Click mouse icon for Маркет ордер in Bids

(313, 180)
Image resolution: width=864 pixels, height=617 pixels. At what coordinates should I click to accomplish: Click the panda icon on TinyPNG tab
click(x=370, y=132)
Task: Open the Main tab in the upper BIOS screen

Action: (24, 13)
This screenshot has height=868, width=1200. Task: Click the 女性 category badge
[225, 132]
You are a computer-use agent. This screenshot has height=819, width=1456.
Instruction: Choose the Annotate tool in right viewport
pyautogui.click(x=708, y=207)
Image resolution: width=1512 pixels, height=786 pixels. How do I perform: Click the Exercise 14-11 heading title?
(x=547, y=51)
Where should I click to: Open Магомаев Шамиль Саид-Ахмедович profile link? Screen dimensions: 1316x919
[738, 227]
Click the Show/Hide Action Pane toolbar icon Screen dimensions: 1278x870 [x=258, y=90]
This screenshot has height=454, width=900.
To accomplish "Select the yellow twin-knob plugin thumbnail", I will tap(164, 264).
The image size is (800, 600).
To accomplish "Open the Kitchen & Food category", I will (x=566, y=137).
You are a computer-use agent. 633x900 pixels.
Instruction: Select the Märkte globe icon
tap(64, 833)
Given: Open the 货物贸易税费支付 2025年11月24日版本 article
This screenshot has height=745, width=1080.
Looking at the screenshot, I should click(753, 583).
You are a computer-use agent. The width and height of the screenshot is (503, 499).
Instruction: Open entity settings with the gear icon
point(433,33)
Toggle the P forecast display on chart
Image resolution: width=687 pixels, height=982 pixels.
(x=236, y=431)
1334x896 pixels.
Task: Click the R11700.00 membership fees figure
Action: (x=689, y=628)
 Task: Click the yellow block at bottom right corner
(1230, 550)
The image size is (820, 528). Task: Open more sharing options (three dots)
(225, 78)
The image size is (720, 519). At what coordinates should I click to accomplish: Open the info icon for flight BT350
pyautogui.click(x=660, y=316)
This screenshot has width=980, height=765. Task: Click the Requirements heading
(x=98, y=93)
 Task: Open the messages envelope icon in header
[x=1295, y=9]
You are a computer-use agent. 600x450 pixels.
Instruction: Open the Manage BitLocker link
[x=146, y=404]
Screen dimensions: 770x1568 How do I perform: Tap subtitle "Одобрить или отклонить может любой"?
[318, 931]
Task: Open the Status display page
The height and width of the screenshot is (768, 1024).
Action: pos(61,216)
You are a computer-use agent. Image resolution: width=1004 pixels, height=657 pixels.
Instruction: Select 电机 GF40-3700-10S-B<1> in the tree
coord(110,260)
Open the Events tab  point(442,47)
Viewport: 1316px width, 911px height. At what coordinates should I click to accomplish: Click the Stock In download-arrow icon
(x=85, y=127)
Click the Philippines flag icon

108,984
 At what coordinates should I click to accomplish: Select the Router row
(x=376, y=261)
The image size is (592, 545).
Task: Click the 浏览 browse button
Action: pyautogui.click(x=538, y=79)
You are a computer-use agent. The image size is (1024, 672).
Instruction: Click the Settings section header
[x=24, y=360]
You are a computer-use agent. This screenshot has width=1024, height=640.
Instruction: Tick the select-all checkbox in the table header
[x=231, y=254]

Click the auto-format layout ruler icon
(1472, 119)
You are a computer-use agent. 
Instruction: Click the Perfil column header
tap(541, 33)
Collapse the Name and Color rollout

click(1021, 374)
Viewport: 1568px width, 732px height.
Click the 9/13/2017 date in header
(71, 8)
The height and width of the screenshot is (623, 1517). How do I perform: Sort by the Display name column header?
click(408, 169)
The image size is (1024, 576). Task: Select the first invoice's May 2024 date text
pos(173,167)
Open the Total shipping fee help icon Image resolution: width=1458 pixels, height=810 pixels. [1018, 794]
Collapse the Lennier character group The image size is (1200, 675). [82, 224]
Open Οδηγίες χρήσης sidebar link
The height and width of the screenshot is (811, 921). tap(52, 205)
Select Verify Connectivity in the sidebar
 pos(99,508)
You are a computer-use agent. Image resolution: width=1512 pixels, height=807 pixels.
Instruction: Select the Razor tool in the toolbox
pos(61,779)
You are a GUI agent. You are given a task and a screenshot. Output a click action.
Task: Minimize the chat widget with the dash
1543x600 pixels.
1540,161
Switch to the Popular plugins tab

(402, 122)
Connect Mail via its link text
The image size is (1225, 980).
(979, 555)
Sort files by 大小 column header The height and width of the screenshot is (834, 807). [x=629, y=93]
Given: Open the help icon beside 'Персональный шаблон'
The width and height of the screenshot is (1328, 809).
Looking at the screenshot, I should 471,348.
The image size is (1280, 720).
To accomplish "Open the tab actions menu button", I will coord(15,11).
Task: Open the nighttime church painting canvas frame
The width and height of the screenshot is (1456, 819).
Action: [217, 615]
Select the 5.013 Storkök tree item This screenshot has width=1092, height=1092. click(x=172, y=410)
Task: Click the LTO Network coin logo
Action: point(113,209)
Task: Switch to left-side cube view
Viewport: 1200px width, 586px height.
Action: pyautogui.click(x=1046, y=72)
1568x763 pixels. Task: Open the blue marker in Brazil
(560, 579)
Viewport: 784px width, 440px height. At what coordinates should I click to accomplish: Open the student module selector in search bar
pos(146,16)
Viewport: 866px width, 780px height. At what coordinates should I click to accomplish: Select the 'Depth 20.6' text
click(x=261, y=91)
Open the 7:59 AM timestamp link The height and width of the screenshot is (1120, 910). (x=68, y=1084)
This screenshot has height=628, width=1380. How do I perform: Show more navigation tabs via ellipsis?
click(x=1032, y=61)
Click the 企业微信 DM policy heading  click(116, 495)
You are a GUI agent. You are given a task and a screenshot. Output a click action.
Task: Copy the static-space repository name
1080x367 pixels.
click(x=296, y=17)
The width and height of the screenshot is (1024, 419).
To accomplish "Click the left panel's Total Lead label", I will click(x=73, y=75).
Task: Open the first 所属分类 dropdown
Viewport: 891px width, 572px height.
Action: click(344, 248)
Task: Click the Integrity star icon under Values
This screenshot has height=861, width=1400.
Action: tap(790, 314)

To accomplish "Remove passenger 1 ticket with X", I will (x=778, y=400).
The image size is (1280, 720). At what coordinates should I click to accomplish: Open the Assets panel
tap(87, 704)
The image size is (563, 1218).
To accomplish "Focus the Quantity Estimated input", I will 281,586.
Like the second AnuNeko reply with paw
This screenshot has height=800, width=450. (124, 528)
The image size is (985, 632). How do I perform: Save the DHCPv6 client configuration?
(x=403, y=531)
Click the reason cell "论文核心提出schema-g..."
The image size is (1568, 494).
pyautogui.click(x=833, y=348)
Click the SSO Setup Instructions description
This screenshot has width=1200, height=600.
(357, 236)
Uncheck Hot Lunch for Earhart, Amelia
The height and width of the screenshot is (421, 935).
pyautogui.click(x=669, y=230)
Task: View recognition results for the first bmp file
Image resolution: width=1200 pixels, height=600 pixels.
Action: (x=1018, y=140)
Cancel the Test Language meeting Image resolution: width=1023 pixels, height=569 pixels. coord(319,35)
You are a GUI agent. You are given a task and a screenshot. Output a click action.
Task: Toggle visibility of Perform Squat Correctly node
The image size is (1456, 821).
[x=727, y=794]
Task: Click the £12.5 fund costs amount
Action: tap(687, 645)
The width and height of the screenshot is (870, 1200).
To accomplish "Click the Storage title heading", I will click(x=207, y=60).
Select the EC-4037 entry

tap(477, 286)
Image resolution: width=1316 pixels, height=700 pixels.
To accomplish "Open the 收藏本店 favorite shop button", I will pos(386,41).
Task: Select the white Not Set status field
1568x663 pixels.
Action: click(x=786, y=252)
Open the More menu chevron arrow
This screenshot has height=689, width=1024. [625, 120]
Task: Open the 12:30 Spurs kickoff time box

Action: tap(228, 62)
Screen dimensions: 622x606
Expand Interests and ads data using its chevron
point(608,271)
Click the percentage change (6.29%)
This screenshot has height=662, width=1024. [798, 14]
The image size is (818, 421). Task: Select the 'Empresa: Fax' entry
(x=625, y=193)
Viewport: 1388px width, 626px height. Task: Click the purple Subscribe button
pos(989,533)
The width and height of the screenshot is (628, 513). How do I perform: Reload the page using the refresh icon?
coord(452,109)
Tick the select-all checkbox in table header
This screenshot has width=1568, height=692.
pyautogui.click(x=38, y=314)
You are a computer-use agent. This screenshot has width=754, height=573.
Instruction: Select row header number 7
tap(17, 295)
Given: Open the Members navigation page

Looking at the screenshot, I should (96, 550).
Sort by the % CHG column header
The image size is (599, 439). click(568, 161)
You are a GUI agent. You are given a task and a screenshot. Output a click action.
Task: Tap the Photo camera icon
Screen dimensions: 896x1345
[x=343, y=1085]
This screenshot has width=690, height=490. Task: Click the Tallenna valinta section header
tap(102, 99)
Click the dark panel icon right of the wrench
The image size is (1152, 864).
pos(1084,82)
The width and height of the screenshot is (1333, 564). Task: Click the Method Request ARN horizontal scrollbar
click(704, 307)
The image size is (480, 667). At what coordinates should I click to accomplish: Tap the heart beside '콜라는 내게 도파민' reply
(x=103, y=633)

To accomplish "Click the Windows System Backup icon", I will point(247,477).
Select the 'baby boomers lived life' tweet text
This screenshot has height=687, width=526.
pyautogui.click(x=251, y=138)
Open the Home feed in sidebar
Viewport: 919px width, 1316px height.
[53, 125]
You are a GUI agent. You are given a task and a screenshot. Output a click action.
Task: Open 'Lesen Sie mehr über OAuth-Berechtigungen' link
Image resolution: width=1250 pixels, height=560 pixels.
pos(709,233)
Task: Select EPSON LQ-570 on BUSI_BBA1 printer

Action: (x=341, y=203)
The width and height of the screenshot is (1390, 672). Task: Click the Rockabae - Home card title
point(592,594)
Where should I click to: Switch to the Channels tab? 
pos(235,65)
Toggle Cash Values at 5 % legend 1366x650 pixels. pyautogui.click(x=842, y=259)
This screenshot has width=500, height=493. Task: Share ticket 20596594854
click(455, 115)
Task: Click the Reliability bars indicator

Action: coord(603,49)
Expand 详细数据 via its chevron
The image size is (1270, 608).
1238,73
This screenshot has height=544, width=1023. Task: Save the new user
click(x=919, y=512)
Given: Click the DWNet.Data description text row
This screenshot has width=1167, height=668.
********
**WHAT IS EXPECTED:**
Every line above with the word "Total" is to be copied out.

**TASK ANSWER:**
Open the Total shipping fee help icon Image resolution: width=1458 pixels, height=810 pixels. [1018, 794]
To accomplish "Click the left panel's Total Lead label", I will click(x=73, y=75).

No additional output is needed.